Mr. Speaker, I know my colleague from Mission—Matsqui—Abbotsford proudly represents many of my extended family in the Sumas and Sts'ailes first nations, and I raise my hands to him for that, but I have to disagree with how he is painting the industrial carbon pricing.
We have said before that there is no carbon tax on food and farmers, and farmers are not subject to the industrial carbon price. Independent modelling from the Canadian Climate Institute and Navius Research shows the impact of industrial carbon pricing on agriculture is less than one-tenth of 1% by 2030. Why? It is because farmers are not the ones paying it. Industrial carbon pricing applies only to large industrial emitters: steel, cement, mining, oil and gas. Under the output-based system, facilities can cut emissions, buy credits or adopt cleaner technologies. It is a flexible and efficient framework that reduces emissions at the lowest cost while protecting business and competitiveness.
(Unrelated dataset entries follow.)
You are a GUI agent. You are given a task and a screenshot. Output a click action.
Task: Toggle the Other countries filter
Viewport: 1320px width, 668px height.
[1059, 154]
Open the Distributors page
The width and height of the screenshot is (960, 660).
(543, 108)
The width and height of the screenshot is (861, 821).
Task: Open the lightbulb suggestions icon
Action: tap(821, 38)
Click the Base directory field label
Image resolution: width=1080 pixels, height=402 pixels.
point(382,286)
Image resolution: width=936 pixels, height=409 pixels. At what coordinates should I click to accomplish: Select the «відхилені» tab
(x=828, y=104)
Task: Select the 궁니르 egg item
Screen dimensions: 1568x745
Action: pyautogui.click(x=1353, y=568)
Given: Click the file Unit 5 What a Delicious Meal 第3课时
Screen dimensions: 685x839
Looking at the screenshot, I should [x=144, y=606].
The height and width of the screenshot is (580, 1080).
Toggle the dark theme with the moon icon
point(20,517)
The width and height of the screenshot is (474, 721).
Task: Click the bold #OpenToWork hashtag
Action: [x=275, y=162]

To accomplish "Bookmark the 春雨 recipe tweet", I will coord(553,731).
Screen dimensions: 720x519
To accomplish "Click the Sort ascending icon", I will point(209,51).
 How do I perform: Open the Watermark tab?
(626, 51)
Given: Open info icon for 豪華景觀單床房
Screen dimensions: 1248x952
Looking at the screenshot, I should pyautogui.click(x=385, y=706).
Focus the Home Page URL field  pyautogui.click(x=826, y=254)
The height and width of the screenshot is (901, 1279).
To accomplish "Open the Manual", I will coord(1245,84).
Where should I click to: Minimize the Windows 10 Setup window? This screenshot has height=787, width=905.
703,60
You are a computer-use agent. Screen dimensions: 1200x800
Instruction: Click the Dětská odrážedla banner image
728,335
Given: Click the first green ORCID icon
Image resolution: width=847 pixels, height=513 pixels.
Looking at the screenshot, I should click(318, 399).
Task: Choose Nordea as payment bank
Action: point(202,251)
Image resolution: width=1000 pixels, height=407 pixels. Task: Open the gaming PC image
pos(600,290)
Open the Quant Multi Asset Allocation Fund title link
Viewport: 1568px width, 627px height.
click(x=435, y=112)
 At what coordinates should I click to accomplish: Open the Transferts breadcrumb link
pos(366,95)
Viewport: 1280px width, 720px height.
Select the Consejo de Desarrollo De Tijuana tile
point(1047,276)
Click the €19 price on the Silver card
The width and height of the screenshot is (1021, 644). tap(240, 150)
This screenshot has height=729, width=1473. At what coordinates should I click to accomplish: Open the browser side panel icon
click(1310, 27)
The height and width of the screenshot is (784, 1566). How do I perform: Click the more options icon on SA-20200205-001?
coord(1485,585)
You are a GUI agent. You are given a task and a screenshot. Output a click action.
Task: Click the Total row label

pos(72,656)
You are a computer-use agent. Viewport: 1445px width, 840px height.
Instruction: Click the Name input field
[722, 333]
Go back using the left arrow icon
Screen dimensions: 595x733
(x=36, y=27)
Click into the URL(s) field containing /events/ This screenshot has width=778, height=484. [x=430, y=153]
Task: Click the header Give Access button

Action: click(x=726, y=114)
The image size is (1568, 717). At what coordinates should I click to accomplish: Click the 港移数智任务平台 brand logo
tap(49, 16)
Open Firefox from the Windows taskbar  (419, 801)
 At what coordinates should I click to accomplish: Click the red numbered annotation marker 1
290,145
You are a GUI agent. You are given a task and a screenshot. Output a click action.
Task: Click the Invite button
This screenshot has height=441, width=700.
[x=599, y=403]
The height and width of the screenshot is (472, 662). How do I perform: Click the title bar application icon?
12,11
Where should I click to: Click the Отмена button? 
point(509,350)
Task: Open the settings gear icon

Global pressures, not federal climate policy, are driving food inflation. Disrupted shipping routes, climate-related crop losses and the impacts of international conflicts on fertilizer and energy markets are the same challenges faced around the world. That is why yesterday the government temporarily suspended the federal fuel excise tax on gasoline and diesel across Canada. Starting April 20, this measure will provide immediate relief to Canadians, reducing prices at the pump by approximately 10¢ per litre on gasoline and four cents per litre on diesel. It lowers costs for businesses and truckers across key sectors while we continue to build long-term energy security. This is in addition to our new Canada groceries and essentials benefit announced earlier this year, which will help more than 12 million low- and modest-income earners afford day-to-day essentials.
We are also investing heavily in adaptation. Since 2015, more than $6.6 billion has supported community resilience, with new funding in budget 2025. Indigenous leadership is essential to this work and supported by over $2 billion in indigenous-led climate initiatives since 2020. Climate action is economic action. Our policies protect families, support workers and position Canada for long-term prosperity.